In the human-pet world, humans tend get off easy when it comes to bites.
While we usually have to fend off only the seasonal mosquito or spider, our furry and not-so furry friends can face serious danger in parks or in their own back yards.
This week, one of the largest pet health insurers in the country -- Veterinary Pet Insurance Co. -- released the most common wildlife attack claims of 2008.
From the dreaded porcupine to Arizona's rare javelina, pets from coast to coast face different threats. Although not on the list, VPI received claims for injuries caused by goats, beavers, woodchucks, black bears, mountain lions, hawks, rabbits, sea urchins and a jellyfish.
VPI couldn't include the most common bite -- those from other pets -- but it did comment on how expensive these wildlife encounters can be.
"Costs can range from hundreds of dollars for bandages or stitches to thousands of dollars for surgery for damaged organs or broken limbs," the company wrote in a press release.
The following is a list of the most common animals to attack pets, as well as advice from veterinarians about how to protect your beloved dog or cat.
Although the whole country has snakes, veterinarians say snakes only pose a big problem for pets in certain states.
"In Colorado and Arizona, we see a lot of snake bites -- but those are often dogs coming unleashed in an area where snakes are," said Elizabeth Rozanski, assistant professor of emergency and critical care at Tufts University's Foster Hospital for Small Animals in North Grafton, Mass.
That means most pet owners can rest easy about a rattlesnake on their front porch every morning. But it doesn't mean an owner should ignore a limping dog after a snake bite.

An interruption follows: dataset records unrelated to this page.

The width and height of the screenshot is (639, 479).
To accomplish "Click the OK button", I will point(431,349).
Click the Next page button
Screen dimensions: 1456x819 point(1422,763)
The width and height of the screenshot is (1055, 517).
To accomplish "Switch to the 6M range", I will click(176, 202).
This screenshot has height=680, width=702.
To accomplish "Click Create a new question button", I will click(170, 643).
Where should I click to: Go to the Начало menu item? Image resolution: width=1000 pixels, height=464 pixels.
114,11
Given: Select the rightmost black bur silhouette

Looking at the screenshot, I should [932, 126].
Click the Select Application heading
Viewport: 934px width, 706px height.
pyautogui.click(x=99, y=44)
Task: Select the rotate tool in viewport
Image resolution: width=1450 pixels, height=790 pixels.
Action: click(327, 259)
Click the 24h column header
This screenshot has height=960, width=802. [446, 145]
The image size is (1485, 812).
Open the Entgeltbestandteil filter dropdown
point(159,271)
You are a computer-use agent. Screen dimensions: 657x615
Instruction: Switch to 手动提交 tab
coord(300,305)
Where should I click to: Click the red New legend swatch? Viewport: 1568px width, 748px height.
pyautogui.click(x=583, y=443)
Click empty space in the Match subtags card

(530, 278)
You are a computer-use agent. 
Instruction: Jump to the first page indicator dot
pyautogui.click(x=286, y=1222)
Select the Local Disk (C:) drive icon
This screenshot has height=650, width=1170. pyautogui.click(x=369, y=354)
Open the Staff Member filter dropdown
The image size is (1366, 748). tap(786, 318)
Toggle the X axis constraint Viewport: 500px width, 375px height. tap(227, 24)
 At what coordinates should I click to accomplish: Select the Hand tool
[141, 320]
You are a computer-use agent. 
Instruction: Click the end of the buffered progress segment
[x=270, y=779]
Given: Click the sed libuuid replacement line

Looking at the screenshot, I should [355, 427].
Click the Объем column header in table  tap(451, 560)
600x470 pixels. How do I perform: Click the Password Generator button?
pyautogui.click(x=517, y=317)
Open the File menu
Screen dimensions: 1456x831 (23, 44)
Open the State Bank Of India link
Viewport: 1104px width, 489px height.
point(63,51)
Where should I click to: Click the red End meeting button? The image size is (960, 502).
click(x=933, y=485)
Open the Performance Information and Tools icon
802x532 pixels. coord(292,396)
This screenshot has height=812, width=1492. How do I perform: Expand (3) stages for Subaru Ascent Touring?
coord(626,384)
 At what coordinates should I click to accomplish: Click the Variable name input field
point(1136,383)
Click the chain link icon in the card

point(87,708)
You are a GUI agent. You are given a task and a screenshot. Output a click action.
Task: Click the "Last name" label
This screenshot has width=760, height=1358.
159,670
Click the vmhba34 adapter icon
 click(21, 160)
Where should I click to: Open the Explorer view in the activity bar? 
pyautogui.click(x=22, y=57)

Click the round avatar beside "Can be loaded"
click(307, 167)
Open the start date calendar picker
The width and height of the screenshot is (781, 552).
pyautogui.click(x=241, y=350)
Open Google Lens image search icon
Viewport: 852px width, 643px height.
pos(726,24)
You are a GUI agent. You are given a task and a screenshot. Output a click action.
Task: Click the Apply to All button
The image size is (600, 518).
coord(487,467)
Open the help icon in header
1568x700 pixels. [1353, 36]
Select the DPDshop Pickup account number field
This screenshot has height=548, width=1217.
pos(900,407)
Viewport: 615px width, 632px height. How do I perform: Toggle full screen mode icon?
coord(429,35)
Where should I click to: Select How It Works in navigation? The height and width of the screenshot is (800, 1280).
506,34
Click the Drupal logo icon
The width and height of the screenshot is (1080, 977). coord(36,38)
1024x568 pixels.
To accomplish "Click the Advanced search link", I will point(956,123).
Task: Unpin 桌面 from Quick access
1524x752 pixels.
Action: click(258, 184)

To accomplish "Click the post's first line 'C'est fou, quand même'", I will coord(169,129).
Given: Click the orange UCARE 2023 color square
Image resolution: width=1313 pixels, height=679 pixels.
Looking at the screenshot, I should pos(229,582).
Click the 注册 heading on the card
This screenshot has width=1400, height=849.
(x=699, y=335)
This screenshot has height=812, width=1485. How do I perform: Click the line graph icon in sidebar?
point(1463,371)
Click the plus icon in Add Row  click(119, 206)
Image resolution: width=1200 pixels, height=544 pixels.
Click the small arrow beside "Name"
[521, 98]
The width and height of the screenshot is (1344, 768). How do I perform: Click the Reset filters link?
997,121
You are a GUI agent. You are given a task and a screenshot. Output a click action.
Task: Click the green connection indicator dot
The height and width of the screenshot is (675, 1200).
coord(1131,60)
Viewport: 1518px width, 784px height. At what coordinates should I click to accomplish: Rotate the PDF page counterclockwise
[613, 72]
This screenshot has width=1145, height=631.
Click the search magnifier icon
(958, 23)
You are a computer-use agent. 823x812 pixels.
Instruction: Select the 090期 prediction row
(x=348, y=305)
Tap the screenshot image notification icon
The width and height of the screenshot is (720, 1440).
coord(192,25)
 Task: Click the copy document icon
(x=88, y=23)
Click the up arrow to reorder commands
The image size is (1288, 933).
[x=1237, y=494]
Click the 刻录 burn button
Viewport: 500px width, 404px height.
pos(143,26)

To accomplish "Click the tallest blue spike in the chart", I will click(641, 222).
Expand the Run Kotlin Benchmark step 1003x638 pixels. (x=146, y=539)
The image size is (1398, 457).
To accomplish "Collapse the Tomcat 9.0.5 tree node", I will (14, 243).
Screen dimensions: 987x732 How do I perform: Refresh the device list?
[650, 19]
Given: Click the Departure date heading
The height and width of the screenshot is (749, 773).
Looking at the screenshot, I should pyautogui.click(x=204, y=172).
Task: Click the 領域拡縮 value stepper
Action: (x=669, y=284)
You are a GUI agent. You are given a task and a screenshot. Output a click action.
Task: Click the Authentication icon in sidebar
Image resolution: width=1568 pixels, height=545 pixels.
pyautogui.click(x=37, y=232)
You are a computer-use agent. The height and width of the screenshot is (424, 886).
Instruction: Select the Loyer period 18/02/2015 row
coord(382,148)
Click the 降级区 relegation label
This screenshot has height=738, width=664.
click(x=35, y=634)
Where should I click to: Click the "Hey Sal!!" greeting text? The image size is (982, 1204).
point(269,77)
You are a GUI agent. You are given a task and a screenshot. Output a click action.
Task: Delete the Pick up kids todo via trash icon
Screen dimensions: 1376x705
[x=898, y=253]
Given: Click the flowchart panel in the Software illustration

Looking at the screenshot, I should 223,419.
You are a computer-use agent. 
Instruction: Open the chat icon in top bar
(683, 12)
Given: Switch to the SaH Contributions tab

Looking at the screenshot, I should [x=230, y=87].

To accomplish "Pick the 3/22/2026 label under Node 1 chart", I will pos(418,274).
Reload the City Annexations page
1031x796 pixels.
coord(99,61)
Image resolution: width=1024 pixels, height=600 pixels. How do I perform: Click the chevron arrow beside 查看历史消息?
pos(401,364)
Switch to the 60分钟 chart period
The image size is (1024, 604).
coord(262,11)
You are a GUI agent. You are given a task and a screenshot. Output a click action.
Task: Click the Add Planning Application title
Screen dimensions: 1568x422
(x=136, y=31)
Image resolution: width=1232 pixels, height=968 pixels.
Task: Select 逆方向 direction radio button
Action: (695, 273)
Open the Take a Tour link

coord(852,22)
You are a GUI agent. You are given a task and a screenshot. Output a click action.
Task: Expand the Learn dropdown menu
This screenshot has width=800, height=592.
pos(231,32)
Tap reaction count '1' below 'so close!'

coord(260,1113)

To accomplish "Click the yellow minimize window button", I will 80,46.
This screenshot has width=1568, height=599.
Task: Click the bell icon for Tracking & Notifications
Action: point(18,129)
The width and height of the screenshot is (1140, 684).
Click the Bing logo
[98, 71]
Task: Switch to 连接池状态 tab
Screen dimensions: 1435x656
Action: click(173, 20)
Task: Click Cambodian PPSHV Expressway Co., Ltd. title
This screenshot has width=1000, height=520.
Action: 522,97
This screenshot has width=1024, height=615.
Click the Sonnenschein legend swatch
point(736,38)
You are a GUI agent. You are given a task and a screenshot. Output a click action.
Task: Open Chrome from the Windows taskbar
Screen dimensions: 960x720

The bite could be from a nonpoisonous snake, or it could be from a coral snake or a pit viper -- the two main types of poisonous snakes in the United States.
Coral snakes tend to bite only when provoked but, as Rozanski pointed out, pit vipers can be quite aggressive if they perceive a threat.
Pit vipers include rattlesnakes, copperheads and the cottonmouth moccasin, according to the Columbia Encyclopedia.
VPI reported paying for antivenom, which can counteract the toxins in most types of snake venom, so there must be a good ending for some of the claims.
Of all the animals on VPI's list, veterinarians say the coyote is most likely to attack out of aggression, not self-defense.
In fact, coyotes might be hunting your favorite pet.
"Coyotes definitely do attack. Unfortunately, what coyotes do is kill cats, not injure them, usually," said Rozanski. "If you're in an area that there's coyotes around, that's definitely a cause for concern."
The adult coyote weighs about 30 pounds and can run 30 miles per hour on a hunt, according to the Columbia Encyclopedia. That may be a large match for a small dog or cat.
Recently, a community outside Denver decided to go after aggressive coyotes with paintballs to keep them away.
Once much more prevalent in deserts and prairies, coyotes have expended their range as humans eradicated their top predators and deforested more areas. Now, pet owners in New England may come across a coyote.
Luckily, the animals give plenty of warning that they're in the area. Just listen for the howls and yelps in the evening, or look for two little reflective eyes. While they do attack pets, coyotes usually hunt rodents and eat carrion or small birds.